Background: Although treating to lipid targets ("treat to target") is widely recommended for coronary artery disease (CAD) prevention, some have advocated administering fixed doses of statins based on a person's estimated net benefit ("tailored treatment").
Objective: To examine how a tailored treatment approach to statin therapy compares with a treat-to-target approach.
Design: Simulated model of population-level effects of treat-to-target and tailored treatment approaches to statin therapy.
Data sources: Statin trials from 1994 to 2009 and nationally representative CAD risk factor data.
Target population: U.S. persons aged 30 to 75 years with no history of myocardial infarction.
Time horizon: Lifetime effects of 5 years of treatment.
Perspective: Societal and patient.
Intervention: Tailored treatment based on a person's 5-year CAD risk (simvastatin, 40 mg, for 5% to 15% CAD risk and atorvastatin, 40 mg, for CAD risk >15%) versus treat-to-target approaches that escalate statin dose per National Cholesterol Education Program [NCEP] III guidelines (including an intensive approach that advances treatment whenever intensification is optional by NCEP III criteria).
Outcome measures: Quality-adjusted life-years (QALYs).
Results of base-case analysis: Compared with the standard NCEP III approach, the intensive NCEP III approach treated 15 million more persons and saved 570,000 more QALYs over 5 years.
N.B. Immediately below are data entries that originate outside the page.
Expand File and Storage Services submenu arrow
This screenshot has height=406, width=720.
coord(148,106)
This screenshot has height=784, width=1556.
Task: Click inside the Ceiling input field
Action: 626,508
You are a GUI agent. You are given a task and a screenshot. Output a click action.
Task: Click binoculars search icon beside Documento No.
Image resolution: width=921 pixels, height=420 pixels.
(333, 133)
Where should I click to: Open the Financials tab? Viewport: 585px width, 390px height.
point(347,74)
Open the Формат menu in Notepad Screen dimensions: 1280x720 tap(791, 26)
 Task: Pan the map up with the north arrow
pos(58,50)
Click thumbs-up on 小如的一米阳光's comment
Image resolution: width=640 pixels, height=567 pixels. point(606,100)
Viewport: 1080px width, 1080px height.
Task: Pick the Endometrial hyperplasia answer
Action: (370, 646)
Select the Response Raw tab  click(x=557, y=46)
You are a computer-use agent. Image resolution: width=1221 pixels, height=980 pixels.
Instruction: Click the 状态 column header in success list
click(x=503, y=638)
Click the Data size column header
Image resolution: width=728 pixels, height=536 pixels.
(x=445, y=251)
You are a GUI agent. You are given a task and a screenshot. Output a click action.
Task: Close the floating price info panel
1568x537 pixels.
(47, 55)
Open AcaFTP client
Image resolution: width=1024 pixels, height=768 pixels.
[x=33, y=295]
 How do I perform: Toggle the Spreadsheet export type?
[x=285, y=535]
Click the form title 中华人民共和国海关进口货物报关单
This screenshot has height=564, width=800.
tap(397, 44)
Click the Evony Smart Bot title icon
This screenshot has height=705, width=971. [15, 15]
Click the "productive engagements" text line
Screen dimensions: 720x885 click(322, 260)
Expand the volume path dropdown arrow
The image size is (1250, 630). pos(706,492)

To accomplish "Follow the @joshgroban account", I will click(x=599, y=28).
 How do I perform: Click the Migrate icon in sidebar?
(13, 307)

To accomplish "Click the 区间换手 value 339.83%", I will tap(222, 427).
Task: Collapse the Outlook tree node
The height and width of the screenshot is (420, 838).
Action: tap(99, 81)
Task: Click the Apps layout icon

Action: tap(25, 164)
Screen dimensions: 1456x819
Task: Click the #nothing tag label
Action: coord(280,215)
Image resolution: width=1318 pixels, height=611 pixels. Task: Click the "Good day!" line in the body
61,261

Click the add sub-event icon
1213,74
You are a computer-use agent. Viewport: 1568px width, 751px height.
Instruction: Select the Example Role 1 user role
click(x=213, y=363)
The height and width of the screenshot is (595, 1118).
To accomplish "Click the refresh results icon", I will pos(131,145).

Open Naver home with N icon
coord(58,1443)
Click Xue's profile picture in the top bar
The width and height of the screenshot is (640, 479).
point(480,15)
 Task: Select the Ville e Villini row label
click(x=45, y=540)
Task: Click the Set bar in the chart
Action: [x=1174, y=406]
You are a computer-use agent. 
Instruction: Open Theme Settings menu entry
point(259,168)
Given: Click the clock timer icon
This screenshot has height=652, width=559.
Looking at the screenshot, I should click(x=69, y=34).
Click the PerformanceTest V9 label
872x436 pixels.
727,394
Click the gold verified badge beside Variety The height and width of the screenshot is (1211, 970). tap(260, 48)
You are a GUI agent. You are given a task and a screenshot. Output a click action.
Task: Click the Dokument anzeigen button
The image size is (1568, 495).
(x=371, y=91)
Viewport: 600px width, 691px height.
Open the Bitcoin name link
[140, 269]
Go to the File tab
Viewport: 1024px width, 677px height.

The tailored strategy treated a similar number of persons, as did the intensive NCEP III approach, but saved 500,000 more QALYs and treated fewer persons with high-dose statins.
Results of sensitivity analysis: No circumstances were found in which a treat-to-target approach was preferable to tailored treatment.
Limitation: Model assumptions were based on available clinical data, which included few persons 75 years or older.
Conclusion: A tailored treatment strategy prevents more CAD events while treating fewer persons with high-dose statins than low-density lipoprotein cholesterol-based target approaches. Results were robust, even with assumptions favoring a treat-to-target approach.
Primary funding source: Department of Veteran Affairs Health Services Research & Development Service's Quality Enhancement Research Initiative.